ÉNONCÉ A: Dans l'extrait de forum ci-dessous, quelle commande webby lance-t-il juste après avoir remplacé son nano ?

Ce sera plus clair, et tu as tout ce que tu avais avant!!!  :Wink: 

----------

## webby

oui c'est vrai que j'ai constater grace a toi , que c'était la pagaille la-dedans (nano) ..

j'ai changé mon nano pour le tien !   :Smile: 

ensuite j'ai fait  emerge --sync   

ai-je bien fait, de faire , ( emerge --sync ) ,  après  ?Last edited by webby on Sat Nov 04, 2006 3:29 pm; edited 1 time in total

----------

## titoucha

Ca ne va pas faire de mal, mais ça n'avance à rien.

Maintenant que tu as fait de l'ordre, quel message d'erreur as-tu.

----------

## webby

je viens de faire :  emerge -Na world     ..   

----------------------------------------------------------

Calculating world dependencies -

!!! Ebuilds for the following packages are either all

!!! masked or don't exist:

app-admin/eselect-compiler net-misc/bcm4400

... done!

[blocks B     ] <dev-python/pygtk-2.9 (is blocking dev-python/pygobject-2.12.2)

[blocks B     ] >=sys-apps/groff-1.19 (is blocking app-i18n/man-pages-ja-20060415-r2)

[blocks B     ] x11-drivers/xf86-video-i810 (is blocking x11-drivers/xf86-video-intel-1.6.0_alpha20060720)

[blocks B     ] kde-base/kde-env (is blocking kde-base/kdelibs-3.5.5-r5)

[blocks B     ] app-admin/eselect-compiler (is blocking sys-devel/gcc-config-1.3.14)

[blocks B     ] net-mail/base64 (is blocking sys-apps/coreutils-6.4)

---------------------------------------------------------------------------------------------------------------

et mon nano :

----------------------------------------

media-gfx/splashutils ~x86

app-emulation/xen  ~x86

sys-kernel/xen-sources ~86

kde-base/kdelibs ~x86

net-wireless/rt2x00 -*

x11-drivers/xf86-video-intel -*

dev-python/pygtk ~x86

kde-base/kde-env ~x86

net-mail/base64 ~x86

----------

## Temet

Moi je trouve qu'il ne ressemble à rien ce package.keywords!  :Laughing: 

C'est quoi d'avoir kde-base/kdelibs et kde-base/kde-env en testing et pas le reste ?

ÉNONCÉ B: Réécris les lignes du listing qui commencent à celle contenant "Image resolution: width=1200" et finissent à celle contenant "This screenshot has width=1142, height=749.", en remplaçant "Select" par "Choose" et en laissant tout le reste intact.

Éléments de données:
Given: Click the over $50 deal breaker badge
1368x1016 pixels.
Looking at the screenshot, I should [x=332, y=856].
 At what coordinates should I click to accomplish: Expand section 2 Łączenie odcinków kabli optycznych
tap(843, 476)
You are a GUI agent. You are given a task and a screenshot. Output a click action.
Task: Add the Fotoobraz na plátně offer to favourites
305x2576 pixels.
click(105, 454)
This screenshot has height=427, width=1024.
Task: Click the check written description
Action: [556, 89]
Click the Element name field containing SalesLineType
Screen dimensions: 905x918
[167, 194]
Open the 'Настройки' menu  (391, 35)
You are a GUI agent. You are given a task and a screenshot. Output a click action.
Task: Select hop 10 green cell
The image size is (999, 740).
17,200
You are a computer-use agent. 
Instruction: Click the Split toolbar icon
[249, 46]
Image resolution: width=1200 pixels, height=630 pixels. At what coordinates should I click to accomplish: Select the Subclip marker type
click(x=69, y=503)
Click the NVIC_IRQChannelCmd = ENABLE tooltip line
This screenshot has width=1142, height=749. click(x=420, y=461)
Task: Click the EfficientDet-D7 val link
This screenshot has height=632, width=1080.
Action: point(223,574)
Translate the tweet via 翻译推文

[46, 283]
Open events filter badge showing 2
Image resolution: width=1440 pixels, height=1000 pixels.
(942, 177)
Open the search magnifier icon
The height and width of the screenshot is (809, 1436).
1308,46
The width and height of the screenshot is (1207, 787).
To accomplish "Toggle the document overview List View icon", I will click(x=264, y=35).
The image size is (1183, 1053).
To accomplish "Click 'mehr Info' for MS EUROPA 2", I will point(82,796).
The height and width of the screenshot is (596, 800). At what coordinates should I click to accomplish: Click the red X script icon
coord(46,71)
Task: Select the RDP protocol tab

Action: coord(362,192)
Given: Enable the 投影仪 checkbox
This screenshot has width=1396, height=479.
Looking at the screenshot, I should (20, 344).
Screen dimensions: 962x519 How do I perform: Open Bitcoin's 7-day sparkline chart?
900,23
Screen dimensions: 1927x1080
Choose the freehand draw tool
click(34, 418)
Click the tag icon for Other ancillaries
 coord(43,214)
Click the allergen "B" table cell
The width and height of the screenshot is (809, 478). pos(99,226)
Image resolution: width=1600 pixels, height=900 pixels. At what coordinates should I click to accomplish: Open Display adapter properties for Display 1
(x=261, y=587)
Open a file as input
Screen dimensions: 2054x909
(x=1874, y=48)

RÉSULTAT OBTENU A: emerge --sync

RÉSULTAT OBTENU B:
Image resolution: width=1200 pixels, height=630 pixels. At what coordinates should I click to accomplish: Choose the Subclip marker type
click(x=69, y=503)
Click the NVIC_IRQChannelCmd = ENABLE tooltip line
This screenshot has width=1142, height=749. click(x=420, y=461)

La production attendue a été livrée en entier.